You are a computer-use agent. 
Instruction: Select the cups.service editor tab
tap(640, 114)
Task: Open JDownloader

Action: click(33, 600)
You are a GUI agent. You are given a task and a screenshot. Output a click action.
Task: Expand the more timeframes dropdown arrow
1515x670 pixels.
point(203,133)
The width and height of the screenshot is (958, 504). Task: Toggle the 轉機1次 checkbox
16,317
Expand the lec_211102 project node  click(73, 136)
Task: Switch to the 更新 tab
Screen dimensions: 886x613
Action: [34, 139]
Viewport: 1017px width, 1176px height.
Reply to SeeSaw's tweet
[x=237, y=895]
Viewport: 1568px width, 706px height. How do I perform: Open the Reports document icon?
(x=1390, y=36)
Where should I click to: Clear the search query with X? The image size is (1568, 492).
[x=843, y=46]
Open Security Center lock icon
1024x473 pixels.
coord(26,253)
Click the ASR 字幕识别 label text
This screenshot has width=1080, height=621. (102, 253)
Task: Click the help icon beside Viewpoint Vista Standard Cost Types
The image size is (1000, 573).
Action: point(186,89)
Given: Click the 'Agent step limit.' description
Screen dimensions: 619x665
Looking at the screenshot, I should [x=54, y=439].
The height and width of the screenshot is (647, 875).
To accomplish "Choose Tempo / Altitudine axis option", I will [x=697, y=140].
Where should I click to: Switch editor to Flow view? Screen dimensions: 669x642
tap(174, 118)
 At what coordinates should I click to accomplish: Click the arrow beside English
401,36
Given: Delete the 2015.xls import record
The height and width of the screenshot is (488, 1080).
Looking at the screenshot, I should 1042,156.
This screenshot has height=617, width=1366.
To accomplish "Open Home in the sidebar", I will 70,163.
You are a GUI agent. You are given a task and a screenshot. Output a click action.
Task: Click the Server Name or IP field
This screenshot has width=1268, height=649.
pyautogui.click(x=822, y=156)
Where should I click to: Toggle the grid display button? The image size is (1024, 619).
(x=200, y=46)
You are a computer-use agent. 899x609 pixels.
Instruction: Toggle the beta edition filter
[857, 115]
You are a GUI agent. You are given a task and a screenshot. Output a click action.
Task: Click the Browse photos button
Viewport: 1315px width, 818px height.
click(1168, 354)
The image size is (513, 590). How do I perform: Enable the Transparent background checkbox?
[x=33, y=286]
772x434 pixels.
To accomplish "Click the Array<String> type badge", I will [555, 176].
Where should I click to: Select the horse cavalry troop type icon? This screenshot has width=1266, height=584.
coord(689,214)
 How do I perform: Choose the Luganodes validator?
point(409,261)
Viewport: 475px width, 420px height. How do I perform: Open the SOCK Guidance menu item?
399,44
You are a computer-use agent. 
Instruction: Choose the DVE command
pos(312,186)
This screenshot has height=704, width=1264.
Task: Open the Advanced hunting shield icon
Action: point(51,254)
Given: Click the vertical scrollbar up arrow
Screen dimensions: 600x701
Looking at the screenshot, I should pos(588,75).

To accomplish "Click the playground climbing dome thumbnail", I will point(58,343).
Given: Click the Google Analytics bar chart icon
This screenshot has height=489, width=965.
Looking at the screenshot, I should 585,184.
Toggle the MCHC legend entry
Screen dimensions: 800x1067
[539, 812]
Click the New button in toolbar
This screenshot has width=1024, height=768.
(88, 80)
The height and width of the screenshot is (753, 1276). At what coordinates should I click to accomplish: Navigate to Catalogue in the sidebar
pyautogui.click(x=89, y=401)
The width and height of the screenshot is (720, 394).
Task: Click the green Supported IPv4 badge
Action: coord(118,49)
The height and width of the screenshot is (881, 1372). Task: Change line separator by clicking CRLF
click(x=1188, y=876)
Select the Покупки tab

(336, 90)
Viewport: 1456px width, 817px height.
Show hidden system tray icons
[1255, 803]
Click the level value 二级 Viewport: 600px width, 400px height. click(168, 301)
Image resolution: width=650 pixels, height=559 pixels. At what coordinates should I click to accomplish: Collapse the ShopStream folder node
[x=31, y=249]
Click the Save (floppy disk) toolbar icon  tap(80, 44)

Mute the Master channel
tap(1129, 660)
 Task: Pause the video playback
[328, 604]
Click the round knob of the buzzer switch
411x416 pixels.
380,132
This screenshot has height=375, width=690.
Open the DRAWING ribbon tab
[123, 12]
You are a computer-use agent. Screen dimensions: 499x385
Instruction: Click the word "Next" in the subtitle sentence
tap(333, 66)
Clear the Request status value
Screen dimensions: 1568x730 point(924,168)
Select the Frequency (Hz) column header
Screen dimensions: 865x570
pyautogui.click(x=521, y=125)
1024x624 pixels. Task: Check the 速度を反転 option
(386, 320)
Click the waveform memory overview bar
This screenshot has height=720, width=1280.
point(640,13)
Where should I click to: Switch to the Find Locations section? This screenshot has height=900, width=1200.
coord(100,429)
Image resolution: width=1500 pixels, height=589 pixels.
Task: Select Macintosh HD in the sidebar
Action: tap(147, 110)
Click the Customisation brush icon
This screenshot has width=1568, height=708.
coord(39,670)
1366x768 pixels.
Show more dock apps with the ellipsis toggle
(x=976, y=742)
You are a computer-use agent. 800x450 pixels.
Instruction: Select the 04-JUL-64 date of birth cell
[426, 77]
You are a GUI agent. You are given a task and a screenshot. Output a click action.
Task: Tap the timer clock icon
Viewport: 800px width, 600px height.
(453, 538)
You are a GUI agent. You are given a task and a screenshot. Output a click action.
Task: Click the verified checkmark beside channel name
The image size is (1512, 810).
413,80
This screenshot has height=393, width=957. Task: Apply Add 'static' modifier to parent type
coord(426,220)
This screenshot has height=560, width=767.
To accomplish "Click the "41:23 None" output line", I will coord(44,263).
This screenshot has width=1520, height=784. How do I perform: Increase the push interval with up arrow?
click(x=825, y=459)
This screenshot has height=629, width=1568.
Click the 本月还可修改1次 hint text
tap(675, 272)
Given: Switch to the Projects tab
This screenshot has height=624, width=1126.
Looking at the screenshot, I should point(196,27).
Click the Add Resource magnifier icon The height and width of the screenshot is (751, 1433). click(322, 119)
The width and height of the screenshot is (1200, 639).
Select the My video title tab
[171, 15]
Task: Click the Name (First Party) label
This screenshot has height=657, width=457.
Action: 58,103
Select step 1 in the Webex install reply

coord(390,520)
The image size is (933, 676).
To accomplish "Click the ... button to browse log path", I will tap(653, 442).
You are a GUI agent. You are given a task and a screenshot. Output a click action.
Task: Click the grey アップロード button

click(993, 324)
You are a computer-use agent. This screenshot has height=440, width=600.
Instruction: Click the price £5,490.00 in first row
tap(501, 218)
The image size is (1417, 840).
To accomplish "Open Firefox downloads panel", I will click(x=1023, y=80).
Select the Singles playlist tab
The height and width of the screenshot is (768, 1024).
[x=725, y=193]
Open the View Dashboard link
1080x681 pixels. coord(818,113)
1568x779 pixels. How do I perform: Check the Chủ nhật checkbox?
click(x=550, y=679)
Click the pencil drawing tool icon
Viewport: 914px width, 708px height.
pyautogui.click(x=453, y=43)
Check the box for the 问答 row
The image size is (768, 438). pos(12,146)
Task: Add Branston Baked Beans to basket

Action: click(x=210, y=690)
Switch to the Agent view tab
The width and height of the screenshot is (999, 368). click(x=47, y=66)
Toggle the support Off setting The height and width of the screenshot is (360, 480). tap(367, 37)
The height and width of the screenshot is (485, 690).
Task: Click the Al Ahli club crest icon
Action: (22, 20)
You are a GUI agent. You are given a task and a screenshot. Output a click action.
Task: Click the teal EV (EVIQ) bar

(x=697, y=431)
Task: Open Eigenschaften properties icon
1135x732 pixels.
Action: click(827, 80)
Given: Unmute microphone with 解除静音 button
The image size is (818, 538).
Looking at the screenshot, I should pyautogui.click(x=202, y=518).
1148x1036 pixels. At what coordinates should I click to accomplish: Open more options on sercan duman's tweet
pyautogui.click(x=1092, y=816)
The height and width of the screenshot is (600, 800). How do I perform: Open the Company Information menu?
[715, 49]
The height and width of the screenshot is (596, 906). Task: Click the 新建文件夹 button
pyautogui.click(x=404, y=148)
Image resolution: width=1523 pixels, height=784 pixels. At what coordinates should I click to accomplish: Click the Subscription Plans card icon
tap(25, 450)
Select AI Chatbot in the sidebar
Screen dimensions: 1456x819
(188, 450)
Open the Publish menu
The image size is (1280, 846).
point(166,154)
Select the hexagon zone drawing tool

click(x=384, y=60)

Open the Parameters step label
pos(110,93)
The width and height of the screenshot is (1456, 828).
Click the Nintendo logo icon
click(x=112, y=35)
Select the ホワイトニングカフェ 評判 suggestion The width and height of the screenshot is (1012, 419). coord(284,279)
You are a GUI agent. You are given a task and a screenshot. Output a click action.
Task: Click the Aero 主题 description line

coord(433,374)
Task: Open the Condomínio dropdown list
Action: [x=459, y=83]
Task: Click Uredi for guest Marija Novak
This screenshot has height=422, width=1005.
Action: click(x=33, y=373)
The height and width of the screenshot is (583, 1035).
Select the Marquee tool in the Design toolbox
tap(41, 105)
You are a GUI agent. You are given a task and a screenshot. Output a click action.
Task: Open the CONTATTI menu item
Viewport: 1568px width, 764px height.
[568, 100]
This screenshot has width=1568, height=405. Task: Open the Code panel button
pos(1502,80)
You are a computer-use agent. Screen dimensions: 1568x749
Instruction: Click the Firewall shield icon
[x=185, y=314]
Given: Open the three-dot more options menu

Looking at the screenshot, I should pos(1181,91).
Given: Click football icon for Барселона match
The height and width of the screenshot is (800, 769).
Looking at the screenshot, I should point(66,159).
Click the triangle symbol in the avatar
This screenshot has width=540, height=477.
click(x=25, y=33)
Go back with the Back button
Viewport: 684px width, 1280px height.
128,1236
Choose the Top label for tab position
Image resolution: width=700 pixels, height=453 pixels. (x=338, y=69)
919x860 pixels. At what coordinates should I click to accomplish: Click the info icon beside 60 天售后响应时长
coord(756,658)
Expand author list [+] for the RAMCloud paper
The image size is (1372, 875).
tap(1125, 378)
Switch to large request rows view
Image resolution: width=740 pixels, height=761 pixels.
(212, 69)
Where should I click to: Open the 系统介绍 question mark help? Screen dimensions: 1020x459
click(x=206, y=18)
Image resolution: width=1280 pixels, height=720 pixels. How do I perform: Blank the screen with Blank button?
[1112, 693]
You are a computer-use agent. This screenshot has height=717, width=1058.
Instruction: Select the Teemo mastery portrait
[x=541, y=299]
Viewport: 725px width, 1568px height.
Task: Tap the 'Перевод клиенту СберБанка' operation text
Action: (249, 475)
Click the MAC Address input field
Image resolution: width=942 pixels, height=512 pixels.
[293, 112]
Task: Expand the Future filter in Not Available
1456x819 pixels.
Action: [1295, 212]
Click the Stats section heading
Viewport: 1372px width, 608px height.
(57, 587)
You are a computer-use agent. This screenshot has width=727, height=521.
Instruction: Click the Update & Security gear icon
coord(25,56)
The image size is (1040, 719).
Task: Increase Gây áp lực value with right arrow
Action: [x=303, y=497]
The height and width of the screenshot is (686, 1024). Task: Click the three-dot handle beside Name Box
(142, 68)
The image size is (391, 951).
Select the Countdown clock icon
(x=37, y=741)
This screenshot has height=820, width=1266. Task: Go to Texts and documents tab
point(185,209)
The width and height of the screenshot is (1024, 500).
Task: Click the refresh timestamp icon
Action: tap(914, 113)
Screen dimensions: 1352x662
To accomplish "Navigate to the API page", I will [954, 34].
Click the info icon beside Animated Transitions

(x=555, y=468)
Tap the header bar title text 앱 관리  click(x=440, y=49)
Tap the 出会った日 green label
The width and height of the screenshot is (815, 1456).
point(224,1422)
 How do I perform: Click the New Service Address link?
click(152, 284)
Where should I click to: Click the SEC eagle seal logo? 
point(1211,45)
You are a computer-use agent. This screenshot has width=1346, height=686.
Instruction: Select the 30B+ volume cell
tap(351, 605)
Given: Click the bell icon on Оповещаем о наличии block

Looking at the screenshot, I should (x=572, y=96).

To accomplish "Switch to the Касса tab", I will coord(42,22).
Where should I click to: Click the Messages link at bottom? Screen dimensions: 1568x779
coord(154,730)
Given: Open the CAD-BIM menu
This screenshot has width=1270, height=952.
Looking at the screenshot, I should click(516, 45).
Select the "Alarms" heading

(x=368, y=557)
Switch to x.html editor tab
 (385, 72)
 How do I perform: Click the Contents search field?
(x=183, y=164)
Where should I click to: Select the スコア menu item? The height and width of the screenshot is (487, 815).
++++++++++
Assignment: Give the count of lines in the records above that hold the string "toolbar", and only that count.

Solution: 2